4. **Almost there! Now for the power-reducing part:** We have $\sin^2(2x)$, and we want to get rid of that 'squared' part. There's a formula for that: $\sin^2 A = \frac{1 - \cos(2A)}{2}$.
In our case, the 'A' is $2x$. So, $\sin^2(2x)$ becomes $\frac{1 - \cos(2 \cdot 2x)}{2}$, which simplifies to $\frac{1 - \cos(4x)}{2}$.

5. **Putting it all together:** Remember we had $\frac{1}{4}$ in front? So, we multiply $\frac{1}{4}$ by our new expression:
$\frac{1}{4} \times \left(\frac{1 - \cos(4x)}{2}\right)$

6. **Final step: Multiply the fractions!**
$\frac{1 \cdot (1 - \cos(4x))}{4 \cdot 2} = \frac{1 - \cos(4x)}{8}$.

And there you have it! We started with sines and cosines squared, and ended up with just a single cosine term, which is exactly what the problem asked for! Pretty neat, huh?

Alternative answer

Answer: $\frac{1 - \cos(4x)}{8}$

Explain
This is a question about **trigonometric identities, especially power-reducing formulas and double-angle formulas**. The solving step is:

First, I noticed that the expression $\sin^2 x \cos^2 x$ looks a lot like part of the double-angle formula for sine! I remembered that $\sin(2x) = 2 \sin x \cos x$.
So, if I divide by 2, I get $\sin x \cos x = \frac{\sin(2x)}{2}$.
Then, I can square both sides to match our original problem:
$(\sin x \cos x)^2 = \left(\frac{\sin(2x)}{2}\right)^2$
This simplifies to $\sin^2 x \cos^2 x = \frac{\sin^2(2x)}{4}$.

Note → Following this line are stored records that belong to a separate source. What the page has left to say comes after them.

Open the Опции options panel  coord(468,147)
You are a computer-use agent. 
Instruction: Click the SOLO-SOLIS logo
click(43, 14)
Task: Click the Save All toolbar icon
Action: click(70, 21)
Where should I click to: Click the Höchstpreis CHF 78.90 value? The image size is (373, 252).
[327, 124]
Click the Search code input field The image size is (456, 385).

Now I have $\sin^2(\text{something})$, which is perfect for a power-reducing formula! The power-reducing formula for sine squared is $\sin^2 \theta = \frac{1 - \cos(2\theta)}{2}$.
In our case, $\theta$ is $2x$. So, I'll plug $2x$ into the formula:
$\sin^2(2x) = \frac{1 - \cos(2 \cdot 2x)}{2} = \frac{1 - \cos(4x)}{2}$.

Finally, I'll substitute this back into our expression:
$\sin^2 x \cos^2 x = \frac{\frac{1 - \cos(4x)}{2}}{4}$
To simplify this fraction, I multiply the denominator of the big fraction by the denominator of the smaller fraction:
$\frac{1 - \cos(4x)}{2 \times 4} = \frac{1 - \cos(4x)}{8}$.
And boom! Now it's just in terms of the first power of cosine!